Use the entries below and reproduce exactly the lines from the one containing "This screenshot has width=1024, height=384." down to the one containing "Click the Edit Rule pencil icon", both of them included.

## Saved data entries
►

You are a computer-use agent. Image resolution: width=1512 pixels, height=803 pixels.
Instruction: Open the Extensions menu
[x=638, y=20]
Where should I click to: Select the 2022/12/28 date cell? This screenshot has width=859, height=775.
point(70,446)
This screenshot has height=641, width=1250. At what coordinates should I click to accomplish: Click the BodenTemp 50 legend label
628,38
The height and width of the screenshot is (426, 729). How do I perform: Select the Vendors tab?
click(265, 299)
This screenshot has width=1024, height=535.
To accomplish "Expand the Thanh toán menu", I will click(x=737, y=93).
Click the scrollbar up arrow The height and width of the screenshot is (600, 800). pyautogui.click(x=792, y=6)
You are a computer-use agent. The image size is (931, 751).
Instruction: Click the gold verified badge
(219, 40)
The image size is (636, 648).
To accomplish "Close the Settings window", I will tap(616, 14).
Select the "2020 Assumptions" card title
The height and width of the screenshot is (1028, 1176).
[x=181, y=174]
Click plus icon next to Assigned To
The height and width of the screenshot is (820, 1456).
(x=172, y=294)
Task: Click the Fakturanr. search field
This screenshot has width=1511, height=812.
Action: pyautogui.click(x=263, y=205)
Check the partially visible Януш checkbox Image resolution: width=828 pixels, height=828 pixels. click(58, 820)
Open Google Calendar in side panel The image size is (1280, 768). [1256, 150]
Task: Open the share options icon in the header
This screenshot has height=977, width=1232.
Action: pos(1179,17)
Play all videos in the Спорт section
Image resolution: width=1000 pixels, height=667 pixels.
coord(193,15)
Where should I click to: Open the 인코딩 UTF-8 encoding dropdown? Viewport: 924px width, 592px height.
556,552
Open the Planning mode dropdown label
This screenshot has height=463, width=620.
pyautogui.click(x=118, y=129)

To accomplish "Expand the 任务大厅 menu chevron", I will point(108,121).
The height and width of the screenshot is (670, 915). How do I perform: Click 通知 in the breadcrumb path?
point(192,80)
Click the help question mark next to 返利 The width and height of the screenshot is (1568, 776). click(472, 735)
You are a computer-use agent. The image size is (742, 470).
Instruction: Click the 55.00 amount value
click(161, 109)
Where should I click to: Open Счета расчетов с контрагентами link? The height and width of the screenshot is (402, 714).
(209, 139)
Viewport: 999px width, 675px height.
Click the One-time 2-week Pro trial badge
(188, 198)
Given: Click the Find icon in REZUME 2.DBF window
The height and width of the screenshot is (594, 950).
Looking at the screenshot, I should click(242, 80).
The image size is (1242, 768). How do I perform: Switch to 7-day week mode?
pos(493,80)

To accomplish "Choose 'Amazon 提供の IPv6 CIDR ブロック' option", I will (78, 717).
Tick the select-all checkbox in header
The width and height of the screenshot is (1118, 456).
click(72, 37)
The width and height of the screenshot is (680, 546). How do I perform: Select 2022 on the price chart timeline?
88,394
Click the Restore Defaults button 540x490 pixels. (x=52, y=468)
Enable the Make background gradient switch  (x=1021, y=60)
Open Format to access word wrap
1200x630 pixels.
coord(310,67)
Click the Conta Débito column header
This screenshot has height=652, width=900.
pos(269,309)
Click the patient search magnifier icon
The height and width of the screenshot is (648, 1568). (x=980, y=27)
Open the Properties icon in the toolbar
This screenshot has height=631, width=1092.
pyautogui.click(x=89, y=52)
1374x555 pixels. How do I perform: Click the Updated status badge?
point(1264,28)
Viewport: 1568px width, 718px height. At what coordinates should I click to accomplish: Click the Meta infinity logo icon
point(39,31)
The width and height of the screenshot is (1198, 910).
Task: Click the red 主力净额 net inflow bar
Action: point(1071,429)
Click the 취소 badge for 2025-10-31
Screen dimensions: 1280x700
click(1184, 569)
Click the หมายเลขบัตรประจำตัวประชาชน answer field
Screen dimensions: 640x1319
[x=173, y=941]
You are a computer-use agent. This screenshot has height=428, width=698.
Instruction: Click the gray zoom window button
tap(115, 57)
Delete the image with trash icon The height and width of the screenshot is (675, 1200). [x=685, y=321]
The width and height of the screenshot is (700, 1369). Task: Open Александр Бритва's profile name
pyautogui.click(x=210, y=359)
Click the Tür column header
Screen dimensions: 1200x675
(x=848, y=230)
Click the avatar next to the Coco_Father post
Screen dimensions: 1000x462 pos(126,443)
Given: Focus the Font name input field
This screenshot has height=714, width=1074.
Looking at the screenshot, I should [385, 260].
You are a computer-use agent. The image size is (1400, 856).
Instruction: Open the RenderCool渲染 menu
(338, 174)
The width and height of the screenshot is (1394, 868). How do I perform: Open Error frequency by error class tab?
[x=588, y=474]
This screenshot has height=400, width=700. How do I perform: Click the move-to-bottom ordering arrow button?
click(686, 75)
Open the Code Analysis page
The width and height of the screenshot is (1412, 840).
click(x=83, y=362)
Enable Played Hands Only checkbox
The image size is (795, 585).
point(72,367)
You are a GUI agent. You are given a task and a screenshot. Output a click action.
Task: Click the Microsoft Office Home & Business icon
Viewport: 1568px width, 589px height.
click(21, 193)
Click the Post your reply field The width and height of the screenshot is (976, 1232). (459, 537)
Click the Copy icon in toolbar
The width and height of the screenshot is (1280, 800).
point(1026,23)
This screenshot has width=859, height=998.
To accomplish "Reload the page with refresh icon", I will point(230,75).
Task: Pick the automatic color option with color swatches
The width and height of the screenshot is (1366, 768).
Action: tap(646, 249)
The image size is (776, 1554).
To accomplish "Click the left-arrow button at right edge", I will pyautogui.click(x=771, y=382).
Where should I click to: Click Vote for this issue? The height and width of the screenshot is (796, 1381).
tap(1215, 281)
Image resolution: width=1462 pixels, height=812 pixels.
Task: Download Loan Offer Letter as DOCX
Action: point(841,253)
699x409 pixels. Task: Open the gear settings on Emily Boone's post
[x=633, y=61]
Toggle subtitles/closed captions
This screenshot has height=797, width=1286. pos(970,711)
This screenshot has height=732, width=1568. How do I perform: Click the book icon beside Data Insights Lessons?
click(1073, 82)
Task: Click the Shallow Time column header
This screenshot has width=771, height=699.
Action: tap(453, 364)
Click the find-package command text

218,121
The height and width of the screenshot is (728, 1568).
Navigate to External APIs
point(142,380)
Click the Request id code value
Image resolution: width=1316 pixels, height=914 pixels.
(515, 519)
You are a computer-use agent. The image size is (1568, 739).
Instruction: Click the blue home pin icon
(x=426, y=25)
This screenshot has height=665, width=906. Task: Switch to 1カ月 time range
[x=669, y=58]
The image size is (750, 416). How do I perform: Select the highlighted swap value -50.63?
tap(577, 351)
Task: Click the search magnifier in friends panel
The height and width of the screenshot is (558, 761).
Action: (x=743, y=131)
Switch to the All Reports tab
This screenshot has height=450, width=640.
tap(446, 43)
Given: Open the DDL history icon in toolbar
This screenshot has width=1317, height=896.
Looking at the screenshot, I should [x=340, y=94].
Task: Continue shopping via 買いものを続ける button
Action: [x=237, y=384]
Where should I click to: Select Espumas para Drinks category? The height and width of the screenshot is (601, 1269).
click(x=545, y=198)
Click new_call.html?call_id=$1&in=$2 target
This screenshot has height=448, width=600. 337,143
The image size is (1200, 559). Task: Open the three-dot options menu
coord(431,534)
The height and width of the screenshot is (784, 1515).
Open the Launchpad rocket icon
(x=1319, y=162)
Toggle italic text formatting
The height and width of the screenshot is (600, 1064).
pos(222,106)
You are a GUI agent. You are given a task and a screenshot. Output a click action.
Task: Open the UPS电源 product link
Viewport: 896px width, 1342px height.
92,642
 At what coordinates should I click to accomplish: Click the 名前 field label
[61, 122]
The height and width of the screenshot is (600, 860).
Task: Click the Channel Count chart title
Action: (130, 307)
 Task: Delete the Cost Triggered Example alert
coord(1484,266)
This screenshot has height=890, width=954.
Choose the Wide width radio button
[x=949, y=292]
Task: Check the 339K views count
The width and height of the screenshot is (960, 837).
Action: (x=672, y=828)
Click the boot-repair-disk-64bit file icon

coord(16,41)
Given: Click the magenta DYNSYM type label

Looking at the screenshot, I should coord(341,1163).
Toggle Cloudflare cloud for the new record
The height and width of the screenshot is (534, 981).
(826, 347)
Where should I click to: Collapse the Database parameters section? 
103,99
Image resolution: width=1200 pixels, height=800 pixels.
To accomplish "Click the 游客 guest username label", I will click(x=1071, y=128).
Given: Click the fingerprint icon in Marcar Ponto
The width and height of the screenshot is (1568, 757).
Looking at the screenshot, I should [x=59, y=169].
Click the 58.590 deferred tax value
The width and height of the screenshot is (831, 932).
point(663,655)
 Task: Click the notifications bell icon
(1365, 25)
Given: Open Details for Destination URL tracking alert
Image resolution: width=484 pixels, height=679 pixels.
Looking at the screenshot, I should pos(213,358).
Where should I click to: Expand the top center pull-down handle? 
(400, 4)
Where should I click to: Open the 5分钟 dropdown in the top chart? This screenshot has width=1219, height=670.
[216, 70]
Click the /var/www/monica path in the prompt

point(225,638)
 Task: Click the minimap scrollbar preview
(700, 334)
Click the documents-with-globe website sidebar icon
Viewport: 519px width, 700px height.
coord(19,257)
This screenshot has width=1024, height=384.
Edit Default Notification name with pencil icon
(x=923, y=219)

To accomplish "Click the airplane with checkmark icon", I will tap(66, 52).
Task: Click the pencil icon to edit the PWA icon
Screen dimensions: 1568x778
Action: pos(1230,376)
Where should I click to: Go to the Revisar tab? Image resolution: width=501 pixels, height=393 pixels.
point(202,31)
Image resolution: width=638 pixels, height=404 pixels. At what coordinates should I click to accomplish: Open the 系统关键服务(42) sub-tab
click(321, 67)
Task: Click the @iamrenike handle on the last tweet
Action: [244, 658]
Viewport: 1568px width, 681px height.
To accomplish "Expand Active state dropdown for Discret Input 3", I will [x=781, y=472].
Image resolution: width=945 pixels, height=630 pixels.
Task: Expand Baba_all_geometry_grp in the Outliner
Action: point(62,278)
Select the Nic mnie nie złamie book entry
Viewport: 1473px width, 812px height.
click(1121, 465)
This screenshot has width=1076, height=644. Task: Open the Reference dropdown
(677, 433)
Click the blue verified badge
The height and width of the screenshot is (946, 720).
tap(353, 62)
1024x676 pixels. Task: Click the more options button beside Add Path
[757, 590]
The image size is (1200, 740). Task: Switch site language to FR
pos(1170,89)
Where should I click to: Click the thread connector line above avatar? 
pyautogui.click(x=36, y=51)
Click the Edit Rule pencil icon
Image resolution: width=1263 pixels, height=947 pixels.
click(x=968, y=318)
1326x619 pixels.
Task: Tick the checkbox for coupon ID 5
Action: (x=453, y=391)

◄

## Result below
This screenshot has width=1024, height=384.
Edit Default Notification name with pencil icon
(x=923, y=219)

To accomplish "Click the airplane with checkmark icon", I will tap(66, 52).
Task: Click the pencil icon to edit the PWA icon
Screen dimensions: 1568x778
Action: pos(1230,376)
Where should I click to: Go to the Revisar tab? Image resolution: width=501 pixels, height=393 pixels.
point(202,31)
Image resolution: width=638 pixels, height=404 pixels. At what coordinates should I click to accomplish: Open the 系统关键服务(42) sub-tab
click(321, 67)
Task: Click the @iamrenike handle on the last tweet
Action: [244, 658]
Viewport: 1568px width, 681px height.
To accomplish "Expand Active state dropdown for Discret Input 3", I will [x=781, y=472].
Image resolution: width=945 pixels, height=630 pixels.
Task: Expand Baba_all_geometry_grp in the Outliner
Action: point(62,278)
Select the Nic mnie nie złamie book entry
Viewport: 1473px width, 812px height.
click(1121, 465)
This screenshot has width=1076, height=644. Task: Open the Reference dropdown
(677, 433)
Click the blue verified badge
The height and width of the screenshot is (946, 720).
tap(353, 62)
1024x676 pixels. Task: Click the more options button beside Add Path
[757, 590]
The image size is (1200, 740). Task: Switch site language to FR
pos(1170,89)
Where should I click to: Click the thread connector line above avatar? 
pyautogui.click(x=36, y=51)
Click the Edit Rule pencil icon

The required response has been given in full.